Teleworking will soon have a new regulation in Spain. The Ministry of Labor, unions and employers have reached a preliminary agreement on the Distance Work Law, which CCOO, UGT, CEOE and Cepyme will consult first thing tomorrow morning internally in their organizations. With the hope of a positive result of these consultations, the Government plans to approve the rule tomorrow in the Council of Ministers through a royal decree-law, according to sources from the social dialogue to elDiario.es. It has been complicated, but finally the employers have supported the legislative text despite their reluctance. Teleworking, the conditions of which will have to be set out in a written agreement, will be voluntary for both the worker and the company and the rule aims to guarantee that their rights and obligations are the same as those that operate in the workplace.
Rights and obligations of teleworking: this is the legislation in other European countries
“The obstacles that separated us have been overcome and that must be ratified tomorrow by the respective governing bodies of the organizations,” say sources from the CEOE employer. The norm is thought to be a royal decree law, compared to the initial idea of approving it as a bill, to take effect in 20 days, they explain in social dialogue.
The three parties have reached the pact well into the afternoon of this Monday, after a meeting of more than eight hours. The Ministry headed by Yolanda Díaz thus scores a new victory for social dialogue, not without difficulties, since it has been difficult to add the employers to the agreement. Employers were opposed from the beginning to this new legislation, with the refusal that at this time it is urgent to legislate remote work.
Teleworking is already briefly regulated in article 13 of the Workers’ Statute and, although it was gradually increasing, it was hardly used before the pandemic.
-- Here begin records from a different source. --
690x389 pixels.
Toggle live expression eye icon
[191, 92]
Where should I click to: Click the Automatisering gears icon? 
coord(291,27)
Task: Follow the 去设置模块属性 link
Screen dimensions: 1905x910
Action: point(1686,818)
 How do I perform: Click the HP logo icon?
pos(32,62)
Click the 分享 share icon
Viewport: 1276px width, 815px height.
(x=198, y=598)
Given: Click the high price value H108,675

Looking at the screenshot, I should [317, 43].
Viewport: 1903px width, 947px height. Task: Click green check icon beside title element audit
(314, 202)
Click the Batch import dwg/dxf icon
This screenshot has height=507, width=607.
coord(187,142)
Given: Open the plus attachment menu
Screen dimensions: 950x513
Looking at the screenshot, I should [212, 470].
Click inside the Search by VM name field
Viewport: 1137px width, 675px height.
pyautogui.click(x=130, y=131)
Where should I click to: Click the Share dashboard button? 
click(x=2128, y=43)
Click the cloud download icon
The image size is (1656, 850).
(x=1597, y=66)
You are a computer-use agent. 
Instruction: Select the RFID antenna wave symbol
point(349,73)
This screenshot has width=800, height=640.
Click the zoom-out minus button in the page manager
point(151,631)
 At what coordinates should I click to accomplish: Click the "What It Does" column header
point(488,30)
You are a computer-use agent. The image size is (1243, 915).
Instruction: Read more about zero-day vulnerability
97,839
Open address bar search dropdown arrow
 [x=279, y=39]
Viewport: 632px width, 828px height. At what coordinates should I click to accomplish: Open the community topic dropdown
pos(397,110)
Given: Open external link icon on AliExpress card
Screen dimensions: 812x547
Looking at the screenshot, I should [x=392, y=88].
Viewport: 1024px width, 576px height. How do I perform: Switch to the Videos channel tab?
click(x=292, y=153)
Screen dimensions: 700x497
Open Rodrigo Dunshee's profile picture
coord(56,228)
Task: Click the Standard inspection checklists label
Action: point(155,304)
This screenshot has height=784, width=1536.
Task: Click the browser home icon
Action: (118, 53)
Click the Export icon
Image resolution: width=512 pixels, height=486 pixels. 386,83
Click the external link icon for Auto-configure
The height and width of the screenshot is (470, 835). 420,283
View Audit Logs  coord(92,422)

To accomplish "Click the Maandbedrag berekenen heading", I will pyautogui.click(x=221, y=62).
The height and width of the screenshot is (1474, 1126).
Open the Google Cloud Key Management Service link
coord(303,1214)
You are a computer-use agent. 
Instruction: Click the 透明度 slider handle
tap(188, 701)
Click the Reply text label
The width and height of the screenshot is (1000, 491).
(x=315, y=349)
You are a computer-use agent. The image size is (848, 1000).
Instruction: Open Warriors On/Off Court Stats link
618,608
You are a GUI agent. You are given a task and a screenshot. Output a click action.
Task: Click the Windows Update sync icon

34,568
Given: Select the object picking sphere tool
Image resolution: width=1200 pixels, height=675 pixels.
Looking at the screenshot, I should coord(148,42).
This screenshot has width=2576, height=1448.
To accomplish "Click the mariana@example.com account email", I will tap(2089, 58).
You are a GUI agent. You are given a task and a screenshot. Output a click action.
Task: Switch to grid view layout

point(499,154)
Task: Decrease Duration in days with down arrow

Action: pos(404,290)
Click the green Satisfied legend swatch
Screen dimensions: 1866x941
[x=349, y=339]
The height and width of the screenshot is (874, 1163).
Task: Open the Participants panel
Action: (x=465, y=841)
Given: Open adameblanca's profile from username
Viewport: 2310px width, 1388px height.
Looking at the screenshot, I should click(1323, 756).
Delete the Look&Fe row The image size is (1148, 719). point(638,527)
The coronavirus caused its precipitous spread, in many cases without guaranteeing basic labor rights and leaving the costs of the measure in the hands of the workers, so the Ministry of Labor and the unions agreed on the need to expand the legislation to specify the conditions that companies and employees must meet who decide to opt for teleworking.
The royal decree law that the coalition government intends to approve this Tuesday will possibly give Spain the most detailed legislative framework on this matter in the EU, which has regulated teleworking by law or through collective agreements, according to the countries.
Written telework contract
The text that will come to light after the Council of Ministers this Tuesday has undergone many changes regarding to the draft that the Ministry of Labor raised at first, with elements that have completely disappeared (such as the right to telework due to “force majeure” to care for family members) and others that have been modified, such as compensation for telework expenses by the company and the right to disconnect digital.
Throughout the negotiation many aspects have been discussed, with several assignments to reach an agreement with social agents, especially with employers, starting with why remote work is considered “regular”, since this criterion marks the application of the law. After the insistence of the employers, it is understood that remote work is regular when it reaches a minimum of 30% of the day, after the assignment of Work that had encrypted it at 20%, that is, one day a week, for example.
One of the key regulatory issues is the obligation of companies to sign written agreements on teleworking conditions, which from now on must be formalized before teleworking begins. For situations that are already in force, transition periods are established, which in the least of the cases are three months.
The written agreements must contain, as a minimum, the inventory of means, equipment and tools that requires the development of remote work, “including consumables and movable elements”, the expenses that the worker may have, as well as “the way of quantification of the compensation that the company must pay “, according to the latest draft that this media has had access to. The wording of the compensation for expenses has been lowered with respect to the initial text, in which it was specified that the company would have to assume all the expenses of telework, both direct and indirect.
The law in times of COVID
The latest reluctance of the CEOE and Cepyme employers’ associations, which have finally been overcome this Monday, focused on how and when the new regulation is applied for telework situations that have occurred due to COVID, in which teleworking has become a priority , as well as the transition to regulation for companies that already had teleworking implemented by virtue of collective agreements signed in the past.
The first element was especially important for entrepreneurs, given the multitude of companies that have implemented teleworking due to the pandemic, in many cases temporarily. The employers did not want the new legislation to be applied to these situations of almost “forced” telework, something that the Ministry of Labor and the unions rejected. Finally, an additional provision develops the special conditions for this situation in which remote work, for which companies will not be obliged to comply with all the fine print of the standard, for example they will not have to sign the written agreement with your employees. But yes, “they must provide the workers with means and compensation for expenses will be agreed upon in collective bargaining,” explain sources from the bargaining.
In the case of collective agreements and agreements that already develop teleworking conditions, the law establishes two cases. When the agreements have a validity period, their conditions may be maintained during this period and then they must be adapted to the new legislation. In cases where there is no established deadline, the new legislation will have to be complied with within a maximum period of one year, extendable to three years in the event of an agreement in the negotiation between unions and employers.